*What the exercise asks*
In the data below, work out how many lines include the string "date". Only the number should be given.

*Exercise material*

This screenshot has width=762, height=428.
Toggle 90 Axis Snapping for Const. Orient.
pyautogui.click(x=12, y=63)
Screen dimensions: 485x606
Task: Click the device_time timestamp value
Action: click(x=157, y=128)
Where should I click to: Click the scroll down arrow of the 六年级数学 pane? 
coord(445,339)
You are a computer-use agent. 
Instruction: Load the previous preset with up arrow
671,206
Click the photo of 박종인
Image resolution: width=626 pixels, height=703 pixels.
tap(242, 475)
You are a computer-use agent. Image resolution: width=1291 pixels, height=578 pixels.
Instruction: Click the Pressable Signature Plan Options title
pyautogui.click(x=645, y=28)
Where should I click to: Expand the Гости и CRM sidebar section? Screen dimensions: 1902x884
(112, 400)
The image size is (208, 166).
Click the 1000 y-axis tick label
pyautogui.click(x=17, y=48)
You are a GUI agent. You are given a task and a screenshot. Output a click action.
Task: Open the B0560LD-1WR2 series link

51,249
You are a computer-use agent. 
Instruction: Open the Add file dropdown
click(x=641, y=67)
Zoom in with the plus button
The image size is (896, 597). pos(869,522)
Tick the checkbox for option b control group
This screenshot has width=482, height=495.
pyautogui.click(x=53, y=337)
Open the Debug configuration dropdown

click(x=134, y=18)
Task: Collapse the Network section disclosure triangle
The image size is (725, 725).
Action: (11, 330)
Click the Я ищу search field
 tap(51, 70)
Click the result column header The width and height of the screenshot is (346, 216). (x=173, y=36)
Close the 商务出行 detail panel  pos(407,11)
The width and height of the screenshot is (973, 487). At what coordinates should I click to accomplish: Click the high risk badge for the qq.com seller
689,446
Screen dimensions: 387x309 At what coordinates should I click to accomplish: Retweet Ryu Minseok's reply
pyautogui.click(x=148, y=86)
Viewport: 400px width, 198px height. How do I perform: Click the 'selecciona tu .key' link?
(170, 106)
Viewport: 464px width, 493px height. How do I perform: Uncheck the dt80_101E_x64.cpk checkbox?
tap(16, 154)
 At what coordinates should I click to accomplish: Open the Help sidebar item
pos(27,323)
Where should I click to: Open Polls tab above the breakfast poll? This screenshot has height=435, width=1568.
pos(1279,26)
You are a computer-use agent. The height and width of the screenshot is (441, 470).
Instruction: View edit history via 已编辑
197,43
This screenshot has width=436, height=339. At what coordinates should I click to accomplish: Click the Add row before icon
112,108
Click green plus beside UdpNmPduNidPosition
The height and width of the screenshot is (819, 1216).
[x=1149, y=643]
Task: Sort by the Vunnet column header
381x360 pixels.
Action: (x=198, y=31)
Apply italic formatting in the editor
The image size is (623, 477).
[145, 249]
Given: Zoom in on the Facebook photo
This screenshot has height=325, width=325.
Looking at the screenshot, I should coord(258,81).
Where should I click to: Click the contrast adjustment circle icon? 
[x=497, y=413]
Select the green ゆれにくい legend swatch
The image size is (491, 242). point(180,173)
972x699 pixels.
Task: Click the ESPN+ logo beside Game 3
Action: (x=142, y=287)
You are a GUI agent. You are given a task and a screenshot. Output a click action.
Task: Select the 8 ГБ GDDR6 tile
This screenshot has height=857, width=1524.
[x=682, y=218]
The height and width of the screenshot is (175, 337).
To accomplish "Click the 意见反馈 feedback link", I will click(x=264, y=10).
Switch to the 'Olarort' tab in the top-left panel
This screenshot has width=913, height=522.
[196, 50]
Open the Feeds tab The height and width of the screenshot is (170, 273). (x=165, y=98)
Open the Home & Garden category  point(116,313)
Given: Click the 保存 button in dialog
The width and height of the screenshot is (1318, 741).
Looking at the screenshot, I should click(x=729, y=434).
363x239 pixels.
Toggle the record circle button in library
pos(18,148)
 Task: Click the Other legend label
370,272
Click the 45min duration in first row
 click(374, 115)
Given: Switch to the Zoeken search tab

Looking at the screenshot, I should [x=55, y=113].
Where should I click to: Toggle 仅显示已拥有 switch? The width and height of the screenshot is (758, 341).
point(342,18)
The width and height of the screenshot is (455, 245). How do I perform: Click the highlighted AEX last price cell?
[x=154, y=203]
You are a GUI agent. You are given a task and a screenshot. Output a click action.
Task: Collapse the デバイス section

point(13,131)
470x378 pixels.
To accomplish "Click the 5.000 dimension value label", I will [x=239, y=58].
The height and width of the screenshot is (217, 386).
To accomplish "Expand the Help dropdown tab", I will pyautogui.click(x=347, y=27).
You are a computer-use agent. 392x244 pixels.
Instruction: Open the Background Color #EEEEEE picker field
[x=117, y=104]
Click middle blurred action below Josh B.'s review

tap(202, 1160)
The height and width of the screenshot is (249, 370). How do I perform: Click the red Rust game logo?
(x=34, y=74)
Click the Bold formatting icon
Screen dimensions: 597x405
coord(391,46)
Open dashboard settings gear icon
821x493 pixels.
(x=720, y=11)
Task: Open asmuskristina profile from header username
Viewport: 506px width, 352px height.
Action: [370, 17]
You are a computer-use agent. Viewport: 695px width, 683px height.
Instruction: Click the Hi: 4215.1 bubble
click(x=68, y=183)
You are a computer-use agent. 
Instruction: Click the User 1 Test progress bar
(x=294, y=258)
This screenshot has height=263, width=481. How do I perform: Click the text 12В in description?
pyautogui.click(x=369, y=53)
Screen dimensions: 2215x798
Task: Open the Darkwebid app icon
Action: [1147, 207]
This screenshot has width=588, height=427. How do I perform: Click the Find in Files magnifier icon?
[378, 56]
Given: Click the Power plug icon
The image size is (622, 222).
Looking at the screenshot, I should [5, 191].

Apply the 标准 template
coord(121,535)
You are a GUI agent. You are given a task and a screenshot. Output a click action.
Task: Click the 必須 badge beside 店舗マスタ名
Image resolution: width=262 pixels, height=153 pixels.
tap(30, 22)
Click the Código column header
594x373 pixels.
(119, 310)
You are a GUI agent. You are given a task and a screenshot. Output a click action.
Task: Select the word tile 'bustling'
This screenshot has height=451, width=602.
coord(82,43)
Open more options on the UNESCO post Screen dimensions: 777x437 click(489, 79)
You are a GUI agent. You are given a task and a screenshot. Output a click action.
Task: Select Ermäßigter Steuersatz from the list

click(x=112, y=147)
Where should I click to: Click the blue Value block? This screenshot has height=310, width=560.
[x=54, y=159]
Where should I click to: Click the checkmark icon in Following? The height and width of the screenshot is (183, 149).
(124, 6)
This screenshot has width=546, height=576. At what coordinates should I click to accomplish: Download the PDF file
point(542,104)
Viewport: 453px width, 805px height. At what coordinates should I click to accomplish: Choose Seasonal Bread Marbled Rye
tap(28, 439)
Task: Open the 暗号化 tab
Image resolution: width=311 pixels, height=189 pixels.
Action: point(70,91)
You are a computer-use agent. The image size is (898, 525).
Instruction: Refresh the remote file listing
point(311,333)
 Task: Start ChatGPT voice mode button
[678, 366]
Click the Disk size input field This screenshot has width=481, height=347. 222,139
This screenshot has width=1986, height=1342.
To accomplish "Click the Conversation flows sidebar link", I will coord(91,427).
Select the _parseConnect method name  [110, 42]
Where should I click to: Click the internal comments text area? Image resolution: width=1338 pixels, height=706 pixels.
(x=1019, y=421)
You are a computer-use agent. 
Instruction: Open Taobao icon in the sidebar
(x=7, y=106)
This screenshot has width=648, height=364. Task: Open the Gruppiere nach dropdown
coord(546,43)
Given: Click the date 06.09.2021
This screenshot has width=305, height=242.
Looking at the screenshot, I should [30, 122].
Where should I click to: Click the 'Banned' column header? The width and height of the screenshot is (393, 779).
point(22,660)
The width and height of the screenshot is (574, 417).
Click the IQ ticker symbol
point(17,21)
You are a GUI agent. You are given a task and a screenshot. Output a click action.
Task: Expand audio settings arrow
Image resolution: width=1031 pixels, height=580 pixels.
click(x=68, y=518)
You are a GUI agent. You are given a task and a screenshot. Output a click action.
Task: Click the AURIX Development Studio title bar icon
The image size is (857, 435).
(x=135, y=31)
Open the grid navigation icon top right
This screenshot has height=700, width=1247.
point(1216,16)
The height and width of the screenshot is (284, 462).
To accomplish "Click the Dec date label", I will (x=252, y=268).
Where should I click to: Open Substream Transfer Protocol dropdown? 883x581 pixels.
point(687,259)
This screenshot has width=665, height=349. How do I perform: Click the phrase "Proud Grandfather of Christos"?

*Exercise output*
2